The teleconnection mechanisms associated with midlatitude climate dipoles are of high interest because of their potential broad impacts on ecological patterns and processes. A prominent example attracting increasing research interest is a summer (June-August) North American dipole (NAD), which drives continental-scale bird irruptions in the Boreal Forest (semiperiodic movements of large numbers of individual birds). Here the NAD is objectively defined as a second principal component of 500-hPa geopotential height and is linked to two mechanisms: 1) Rossby waves associated with Madden-Julian Oscillation (MJO) convection, and 2) a pan-Pacific stationary Rossby wave triggered by east Asian monsoonal convection.

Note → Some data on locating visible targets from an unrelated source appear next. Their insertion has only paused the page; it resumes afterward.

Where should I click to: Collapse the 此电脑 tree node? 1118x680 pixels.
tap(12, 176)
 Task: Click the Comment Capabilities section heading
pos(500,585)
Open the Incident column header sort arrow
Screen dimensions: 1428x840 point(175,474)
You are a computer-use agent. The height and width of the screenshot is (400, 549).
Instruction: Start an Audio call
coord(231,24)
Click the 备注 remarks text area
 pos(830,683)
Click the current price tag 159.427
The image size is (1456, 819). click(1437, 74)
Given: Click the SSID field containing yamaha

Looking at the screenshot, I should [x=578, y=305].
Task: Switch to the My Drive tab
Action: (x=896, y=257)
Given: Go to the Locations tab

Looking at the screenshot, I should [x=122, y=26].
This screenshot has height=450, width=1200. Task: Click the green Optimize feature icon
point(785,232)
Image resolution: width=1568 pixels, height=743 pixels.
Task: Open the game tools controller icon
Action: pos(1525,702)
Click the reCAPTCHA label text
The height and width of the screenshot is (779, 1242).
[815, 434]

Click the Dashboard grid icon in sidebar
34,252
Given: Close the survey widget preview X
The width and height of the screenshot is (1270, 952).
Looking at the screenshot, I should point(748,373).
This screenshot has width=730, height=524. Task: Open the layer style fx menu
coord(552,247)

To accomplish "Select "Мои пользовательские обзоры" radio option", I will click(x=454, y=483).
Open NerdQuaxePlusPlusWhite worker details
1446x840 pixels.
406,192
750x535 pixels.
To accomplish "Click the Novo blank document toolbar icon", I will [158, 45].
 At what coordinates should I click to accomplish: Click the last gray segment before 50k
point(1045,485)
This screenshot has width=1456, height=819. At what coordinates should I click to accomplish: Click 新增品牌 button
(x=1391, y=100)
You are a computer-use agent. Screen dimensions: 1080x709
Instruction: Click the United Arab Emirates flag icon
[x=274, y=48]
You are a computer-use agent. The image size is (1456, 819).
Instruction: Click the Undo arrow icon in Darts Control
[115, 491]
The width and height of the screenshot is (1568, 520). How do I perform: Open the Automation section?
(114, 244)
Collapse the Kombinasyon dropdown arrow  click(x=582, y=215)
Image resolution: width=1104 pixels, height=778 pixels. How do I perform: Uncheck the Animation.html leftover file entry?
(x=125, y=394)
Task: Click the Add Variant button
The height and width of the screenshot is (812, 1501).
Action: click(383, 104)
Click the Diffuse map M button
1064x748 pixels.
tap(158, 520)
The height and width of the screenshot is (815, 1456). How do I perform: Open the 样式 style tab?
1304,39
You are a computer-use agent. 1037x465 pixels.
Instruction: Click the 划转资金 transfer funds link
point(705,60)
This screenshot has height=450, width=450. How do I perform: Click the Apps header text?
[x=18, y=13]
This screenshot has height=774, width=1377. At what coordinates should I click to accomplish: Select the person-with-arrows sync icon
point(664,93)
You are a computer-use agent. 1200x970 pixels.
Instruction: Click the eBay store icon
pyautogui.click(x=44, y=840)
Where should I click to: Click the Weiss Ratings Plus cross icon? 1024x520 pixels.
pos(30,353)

The MJO mechanism relates to anomalously frequent occurrence of MJO phases 1 or 6, which is captured by the leading principal component of daily summer MJO phases (PCM1, accounting for 46% of the phase variance). In “non-uniform” MJO summers defined as |PCM1| > 0.5, anomalously frequent phase 1 triggers positive NAD, and anomalously frequent phase 6 triggers negative NAD, yielding the correlation r (NAD, PCM1) = 0.55, p < 0.01. During “uniform” MJO summers defined as |PCM1| ≤ 0.5, the effect of east Asian precipitation anomalies (P EA) becomes apparent, and r (NAD, P EA) = 0.49, p < 0.01. The impacts of P EA are largely masked during non-uniform MJO summers, meaning this subset of summers lacks a significant correlation between the NAD and P EA. Our interpretation is that uniformly distributed MJO allows monsoonal convection over the mid-latitudes to modulate the NAD, whereas tropical convection anomalies associated with anomalously frequent MJO phases 1 and 6 overwhelm the extratropical teleconnection.

Husile Bai, Courtenay Strong, and Benjamin Zuckerberg. Drivers of an Ecologically-Relevant Summer North American Dipole. Journal of Climate (27 Dec 2022). doi.org/10.1175/JCLI-D-22-0542.1.